I would love to hear about the matches and explosions in your life and how you have dealt with them.

Comments

  1. Great thoughts, Ken. I always say that emotions are a formidable foe. Emotional decisions are seldom wise decisions. That’s why car dealers don’t want you to go home and think about your potential purchase. They need our emotional decisions. The harder we try to control our emotions, the more difficult it seems to be. These tips will certainly make their way into my life and, hopefully, into the lives of those I influence.

    1. Emotions can be our friend or our enemy. Depends on what they are anchored to. Thanks so much for your comment, Terry.

  2. Ken, perhaps this was written just for me.
    I am currently rebuilding, restoring, and healing after a major explosion. Not an explosion of anger, but an explosion of the one bad decision that can destroy everything – a marriage, children, friendships, career.
    I’m learning there is strength in vulnerability. As men, we often believe just the opposite. Vulnerability = Weakness. However, through confessing, admitting I need help, admitting that I am tired of trying to control everything, I am witnessing incredible faithfulness of a loving God. I have now gotten out of my own way and allowed God to work.
    Guilt and shame are present daily, but for now, the room is being aired out.
    Thank you for sharing your wisdom, Ken.
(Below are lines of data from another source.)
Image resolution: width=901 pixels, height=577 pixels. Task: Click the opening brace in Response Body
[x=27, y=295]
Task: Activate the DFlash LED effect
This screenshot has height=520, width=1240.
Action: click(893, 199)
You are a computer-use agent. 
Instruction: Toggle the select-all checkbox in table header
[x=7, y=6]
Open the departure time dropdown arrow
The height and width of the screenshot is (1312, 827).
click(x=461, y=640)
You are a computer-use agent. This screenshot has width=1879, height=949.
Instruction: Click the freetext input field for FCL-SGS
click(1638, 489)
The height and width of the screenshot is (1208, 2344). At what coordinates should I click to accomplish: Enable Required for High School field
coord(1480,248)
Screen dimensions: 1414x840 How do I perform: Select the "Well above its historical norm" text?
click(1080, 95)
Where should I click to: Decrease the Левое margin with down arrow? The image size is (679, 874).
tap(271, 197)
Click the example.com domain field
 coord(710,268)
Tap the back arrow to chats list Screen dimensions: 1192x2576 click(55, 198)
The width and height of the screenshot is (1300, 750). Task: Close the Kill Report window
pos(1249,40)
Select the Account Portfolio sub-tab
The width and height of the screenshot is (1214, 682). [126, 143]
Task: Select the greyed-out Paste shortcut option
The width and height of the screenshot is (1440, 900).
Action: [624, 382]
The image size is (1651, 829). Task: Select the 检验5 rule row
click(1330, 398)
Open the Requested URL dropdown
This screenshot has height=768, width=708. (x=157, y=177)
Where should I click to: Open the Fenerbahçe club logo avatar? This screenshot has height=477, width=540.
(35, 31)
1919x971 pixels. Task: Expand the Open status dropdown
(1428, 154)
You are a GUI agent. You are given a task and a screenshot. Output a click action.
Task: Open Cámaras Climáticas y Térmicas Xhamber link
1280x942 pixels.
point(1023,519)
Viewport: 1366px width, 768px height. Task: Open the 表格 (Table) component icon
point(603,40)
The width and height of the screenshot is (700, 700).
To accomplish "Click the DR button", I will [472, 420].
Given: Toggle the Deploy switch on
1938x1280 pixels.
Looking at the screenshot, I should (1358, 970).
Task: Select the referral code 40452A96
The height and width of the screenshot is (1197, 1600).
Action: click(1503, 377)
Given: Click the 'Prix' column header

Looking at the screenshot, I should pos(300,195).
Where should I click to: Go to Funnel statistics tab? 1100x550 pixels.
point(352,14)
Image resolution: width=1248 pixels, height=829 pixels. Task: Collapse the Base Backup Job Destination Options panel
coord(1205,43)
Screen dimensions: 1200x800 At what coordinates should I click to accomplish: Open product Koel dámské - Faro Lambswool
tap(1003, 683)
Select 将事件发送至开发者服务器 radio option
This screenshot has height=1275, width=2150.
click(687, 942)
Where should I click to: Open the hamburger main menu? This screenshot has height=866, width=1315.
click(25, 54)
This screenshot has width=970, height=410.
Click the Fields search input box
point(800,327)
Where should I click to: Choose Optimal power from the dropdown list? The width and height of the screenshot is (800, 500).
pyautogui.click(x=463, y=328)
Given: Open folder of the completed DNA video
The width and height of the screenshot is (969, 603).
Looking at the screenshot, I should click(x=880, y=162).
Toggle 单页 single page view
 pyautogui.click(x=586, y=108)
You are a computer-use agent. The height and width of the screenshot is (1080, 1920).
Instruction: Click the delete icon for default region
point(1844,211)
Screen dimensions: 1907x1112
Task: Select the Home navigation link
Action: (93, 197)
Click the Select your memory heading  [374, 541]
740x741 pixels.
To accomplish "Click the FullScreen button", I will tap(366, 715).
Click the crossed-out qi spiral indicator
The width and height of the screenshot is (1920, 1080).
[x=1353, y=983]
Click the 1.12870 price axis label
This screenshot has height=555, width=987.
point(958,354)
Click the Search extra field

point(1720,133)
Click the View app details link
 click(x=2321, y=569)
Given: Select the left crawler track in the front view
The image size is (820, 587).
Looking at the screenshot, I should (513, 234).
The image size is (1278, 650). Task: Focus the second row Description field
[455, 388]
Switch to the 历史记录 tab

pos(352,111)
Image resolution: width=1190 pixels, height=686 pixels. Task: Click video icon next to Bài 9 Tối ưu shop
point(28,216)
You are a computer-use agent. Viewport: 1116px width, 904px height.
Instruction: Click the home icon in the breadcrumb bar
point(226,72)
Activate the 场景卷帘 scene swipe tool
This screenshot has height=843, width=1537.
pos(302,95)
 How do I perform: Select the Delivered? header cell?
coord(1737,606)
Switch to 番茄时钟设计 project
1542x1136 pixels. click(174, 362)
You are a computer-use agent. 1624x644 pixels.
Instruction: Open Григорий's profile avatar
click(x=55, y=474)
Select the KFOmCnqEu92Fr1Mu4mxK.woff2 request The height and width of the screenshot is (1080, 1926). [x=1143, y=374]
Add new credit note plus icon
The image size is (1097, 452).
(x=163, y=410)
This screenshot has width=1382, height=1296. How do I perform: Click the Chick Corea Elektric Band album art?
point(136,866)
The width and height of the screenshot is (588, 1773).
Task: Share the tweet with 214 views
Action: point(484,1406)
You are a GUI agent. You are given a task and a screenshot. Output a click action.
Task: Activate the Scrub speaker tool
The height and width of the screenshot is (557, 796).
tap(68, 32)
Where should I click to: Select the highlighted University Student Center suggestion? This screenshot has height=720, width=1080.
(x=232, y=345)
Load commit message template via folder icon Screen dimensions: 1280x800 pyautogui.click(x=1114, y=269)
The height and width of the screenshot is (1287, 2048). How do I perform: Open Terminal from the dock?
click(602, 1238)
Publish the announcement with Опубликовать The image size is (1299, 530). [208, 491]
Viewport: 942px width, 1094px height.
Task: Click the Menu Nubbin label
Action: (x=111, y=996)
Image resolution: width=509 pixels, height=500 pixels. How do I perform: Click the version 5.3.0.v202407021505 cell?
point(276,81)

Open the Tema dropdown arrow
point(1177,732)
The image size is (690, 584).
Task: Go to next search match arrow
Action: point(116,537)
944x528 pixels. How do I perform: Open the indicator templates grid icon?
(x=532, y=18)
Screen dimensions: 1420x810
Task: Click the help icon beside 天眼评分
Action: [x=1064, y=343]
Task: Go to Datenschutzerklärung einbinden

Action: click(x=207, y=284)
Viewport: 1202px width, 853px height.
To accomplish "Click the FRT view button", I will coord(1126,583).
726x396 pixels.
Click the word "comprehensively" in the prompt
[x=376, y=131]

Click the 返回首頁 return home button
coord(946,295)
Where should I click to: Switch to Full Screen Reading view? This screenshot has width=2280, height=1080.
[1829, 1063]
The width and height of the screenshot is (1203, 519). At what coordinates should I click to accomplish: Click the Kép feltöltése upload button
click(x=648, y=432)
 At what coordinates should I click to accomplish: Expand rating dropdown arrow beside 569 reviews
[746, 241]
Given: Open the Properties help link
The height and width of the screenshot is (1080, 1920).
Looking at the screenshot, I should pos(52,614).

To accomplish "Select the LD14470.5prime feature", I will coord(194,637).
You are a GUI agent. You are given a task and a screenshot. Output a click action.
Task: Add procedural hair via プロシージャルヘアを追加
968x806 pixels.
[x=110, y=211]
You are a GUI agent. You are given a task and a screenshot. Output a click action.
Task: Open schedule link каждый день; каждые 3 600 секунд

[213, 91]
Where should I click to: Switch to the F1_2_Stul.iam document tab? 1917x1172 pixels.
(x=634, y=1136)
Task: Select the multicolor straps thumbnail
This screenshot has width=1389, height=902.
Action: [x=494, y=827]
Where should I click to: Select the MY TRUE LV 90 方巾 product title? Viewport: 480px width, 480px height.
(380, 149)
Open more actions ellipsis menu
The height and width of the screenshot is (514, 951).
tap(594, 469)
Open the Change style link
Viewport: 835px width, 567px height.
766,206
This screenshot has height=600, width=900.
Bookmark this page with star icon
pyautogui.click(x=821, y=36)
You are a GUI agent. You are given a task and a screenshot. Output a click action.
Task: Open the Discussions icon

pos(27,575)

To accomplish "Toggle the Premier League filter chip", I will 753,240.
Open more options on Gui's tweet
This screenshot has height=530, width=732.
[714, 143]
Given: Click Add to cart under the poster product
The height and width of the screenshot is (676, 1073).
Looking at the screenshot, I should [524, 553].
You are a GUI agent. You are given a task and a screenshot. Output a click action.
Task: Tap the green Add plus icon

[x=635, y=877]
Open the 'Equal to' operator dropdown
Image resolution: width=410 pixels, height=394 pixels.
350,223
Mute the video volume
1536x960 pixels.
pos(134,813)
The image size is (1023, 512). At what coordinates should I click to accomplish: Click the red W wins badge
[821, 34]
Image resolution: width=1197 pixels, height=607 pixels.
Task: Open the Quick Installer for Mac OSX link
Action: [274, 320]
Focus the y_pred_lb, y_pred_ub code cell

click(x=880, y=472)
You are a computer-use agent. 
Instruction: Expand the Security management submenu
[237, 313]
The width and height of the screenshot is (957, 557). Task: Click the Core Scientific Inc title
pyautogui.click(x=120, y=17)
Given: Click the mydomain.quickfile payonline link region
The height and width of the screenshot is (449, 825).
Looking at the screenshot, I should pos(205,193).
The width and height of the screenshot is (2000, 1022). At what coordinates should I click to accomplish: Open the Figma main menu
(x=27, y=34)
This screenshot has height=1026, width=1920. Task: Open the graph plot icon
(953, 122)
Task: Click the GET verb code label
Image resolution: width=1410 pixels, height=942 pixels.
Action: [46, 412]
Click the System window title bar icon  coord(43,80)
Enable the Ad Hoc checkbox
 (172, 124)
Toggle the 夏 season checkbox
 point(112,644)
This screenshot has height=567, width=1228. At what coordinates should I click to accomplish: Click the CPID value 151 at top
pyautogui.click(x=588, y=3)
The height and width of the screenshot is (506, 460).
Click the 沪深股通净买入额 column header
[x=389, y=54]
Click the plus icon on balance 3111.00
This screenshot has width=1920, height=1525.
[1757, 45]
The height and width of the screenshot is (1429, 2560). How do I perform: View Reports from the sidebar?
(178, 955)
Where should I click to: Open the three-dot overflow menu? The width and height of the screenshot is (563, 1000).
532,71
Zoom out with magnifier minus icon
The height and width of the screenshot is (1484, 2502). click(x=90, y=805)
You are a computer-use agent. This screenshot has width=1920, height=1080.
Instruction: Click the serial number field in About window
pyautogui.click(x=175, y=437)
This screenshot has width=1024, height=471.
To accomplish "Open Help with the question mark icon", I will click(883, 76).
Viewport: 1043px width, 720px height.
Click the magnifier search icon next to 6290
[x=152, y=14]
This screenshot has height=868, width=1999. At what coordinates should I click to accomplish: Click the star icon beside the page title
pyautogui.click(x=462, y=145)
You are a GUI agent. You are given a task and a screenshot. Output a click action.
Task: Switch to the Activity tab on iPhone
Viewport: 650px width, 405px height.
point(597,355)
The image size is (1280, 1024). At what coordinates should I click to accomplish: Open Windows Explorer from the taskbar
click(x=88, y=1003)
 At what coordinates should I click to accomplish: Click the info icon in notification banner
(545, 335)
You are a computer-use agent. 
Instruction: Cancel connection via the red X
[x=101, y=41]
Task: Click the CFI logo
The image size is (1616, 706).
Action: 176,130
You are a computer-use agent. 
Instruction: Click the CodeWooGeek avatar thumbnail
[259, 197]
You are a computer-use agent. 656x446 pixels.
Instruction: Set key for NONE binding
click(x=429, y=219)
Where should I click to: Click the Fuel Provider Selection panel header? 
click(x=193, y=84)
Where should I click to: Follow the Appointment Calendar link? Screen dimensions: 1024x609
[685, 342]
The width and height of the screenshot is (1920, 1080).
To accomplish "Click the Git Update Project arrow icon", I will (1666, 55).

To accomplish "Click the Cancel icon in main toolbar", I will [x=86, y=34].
    1. Thank you for your transparency and honesty. It is a sign of gratefulness and an honor to God. I pray for your continued healing.

  3. You have no idea how much I needed to read this today! But God knew!!! I have been praying about my own frustrations and anger over the attitude of another… I love your comment that we can’t change others… and I am learning that I can allow God to change me! Thank you, Ken, once again…

  4. I am inn this now. I am getting some professional counseling, as is my husband. This morning’s sermon was on diffusing anger before it goes into sin. We are in our second year of trials in o ur family…involving my husband’s health and our daughter’s nasty divorce…and I am trying to finish up some courses in college. To say the least, I have had to be in humility lessons again. The “missing socks” have already exploded and spilled around the room. I have lost count on my bursts of anger because of fear of the future, stress to keep my A GPA, my husband’s job situation and the emotions with our daughter, added to this loss of good sleep. So, Scripture says He will give me rest. So will continue to be in His word, exercise and get some good sleep.